うそつき執事の優しいキス
 子どものころから『西園寺のため』って言われ続けて、習い事を詰め込まれてる生活がイヤだったと、宗樹は言う。


「遊ぶ時間もほとんど無くてさぁ。
 自由を奪ってゆく西園寺が、最悪に嫌いだったんだ。
 けれど、西園寺の庭園で楽しそうに遊ぶお嬢さんを何度も見てるうちに気が変わった。
 あんたの世話をするのなら西園寺も、それに仕える藤原も、そう悪くねぇって思ってたんだよ」


「ええっと、わたし、宗樹とそう、何度もあったっけ?」


「いいや。
 俺とあんたは『オトモダチ』じゃねぇからな。ちゃんと引きあわされてたのは、一回だけだ。
 あとは小等部……小学校の期間の時に、何回か俺が勝手に会いに行ったのと。
 他は用があって出入りするオヤジやオフクロについて行ったときに、俺が一方的に見てただけ」


 その、子どもの頃の想いのままに、一気に二十歳をとっくに越えた大人になって。


 一人前の執事になってから、お嬢さんと会えれば、何も問題なかったのに、と宗樹はため息をついた。

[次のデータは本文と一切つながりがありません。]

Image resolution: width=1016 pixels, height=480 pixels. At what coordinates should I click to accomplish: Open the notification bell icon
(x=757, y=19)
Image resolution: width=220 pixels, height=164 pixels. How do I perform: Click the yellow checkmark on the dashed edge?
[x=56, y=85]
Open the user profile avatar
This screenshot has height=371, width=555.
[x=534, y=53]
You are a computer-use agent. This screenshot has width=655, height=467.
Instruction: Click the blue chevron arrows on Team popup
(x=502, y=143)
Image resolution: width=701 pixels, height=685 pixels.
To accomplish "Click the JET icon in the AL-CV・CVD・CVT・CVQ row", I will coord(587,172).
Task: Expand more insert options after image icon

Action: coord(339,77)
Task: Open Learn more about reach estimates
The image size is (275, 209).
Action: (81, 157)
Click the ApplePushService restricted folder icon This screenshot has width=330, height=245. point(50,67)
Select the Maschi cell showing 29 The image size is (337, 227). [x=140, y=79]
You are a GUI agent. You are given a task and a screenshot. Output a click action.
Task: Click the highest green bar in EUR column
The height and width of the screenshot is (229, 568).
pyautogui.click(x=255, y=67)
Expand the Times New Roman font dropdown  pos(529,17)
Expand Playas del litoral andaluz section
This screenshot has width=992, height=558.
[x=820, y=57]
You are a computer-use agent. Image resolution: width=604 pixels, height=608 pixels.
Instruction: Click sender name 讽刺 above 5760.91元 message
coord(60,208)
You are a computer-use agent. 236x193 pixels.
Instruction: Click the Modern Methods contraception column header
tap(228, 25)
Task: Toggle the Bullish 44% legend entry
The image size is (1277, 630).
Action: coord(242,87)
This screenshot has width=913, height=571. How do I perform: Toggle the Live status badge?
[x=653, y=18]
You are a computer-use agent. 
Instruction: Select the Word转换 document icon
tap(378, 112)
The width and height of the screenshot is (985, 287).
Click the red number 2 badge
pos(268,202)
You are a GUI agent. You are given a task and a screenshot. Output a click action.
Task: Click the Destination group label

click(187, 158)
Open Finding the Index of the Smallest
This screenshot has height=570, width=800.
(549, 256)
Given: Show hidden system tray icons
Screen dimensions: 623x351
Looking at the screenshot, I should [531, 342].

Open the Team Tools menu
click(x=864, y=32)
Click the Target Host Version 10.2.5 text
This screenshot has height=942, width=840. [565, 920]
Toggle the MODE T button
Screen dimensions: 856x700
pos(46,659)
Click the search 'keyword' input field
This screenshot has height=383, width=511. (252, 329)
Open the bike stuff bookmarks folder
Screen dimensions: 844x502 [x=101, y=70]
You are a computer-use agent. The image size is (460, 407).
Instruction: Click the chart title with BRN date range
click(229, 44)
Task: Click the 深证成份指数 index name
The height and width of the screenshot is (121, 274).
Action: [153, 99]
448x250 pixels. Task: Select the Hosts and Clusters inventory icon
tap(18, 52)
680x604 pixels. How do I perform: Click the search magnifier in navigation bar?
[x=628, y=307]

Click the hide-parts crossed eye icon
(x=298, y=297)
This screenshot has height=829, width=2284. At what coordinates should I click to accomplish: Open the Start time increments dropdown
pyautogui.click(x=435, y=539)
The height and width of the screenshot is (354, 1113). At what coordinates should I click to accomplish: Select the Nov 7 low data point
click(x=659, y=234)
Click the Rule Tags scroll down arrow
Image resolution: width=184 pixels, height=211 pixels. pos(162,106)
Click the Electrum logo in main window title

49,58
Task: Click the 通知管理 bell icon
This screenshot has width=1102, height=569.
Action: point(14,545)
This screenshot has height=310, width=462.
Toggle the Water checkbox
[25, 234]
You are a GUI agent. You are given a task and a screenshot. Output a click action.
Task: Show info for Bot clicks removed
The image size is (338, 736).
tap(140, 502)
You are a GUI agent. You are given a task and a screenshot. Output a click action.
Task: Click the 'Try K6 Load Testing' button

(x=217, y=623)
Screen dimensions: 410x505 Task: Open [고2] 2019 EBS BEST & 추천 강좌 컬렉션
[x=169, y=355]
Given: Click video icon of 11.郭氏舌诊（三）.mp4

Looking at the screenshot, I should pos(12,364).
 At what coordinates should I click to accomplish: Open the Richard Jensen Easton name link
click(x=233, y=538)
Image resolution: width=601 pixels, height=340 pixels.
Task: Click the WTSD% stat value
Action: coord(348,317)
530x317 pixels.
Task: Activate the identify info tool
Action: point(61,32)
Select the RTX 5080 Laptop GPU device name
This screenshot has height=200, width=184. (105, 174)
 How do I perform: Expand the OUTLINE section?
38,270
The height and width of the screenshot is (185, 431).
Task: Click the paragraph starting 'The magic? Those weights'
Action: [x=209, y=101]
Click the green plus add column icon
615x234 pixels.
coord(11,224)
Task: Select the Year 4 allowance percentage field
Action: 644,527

「……なのに、あんたが俺と同じ学校に入るっていうじゃねぇ?
 西園寺の執事になるのなら、セレブリティの生活も、一般の生活もきちんと判って無くちゃいけねえことになってるからな。
 海外の一流執事養成学校に入る手前、高校か大学で、一度一般人と混じることになってたし。
 めんどー事に巻き込まれた裕也を放って置けねぇから、高校を公立にすることに決めたけど。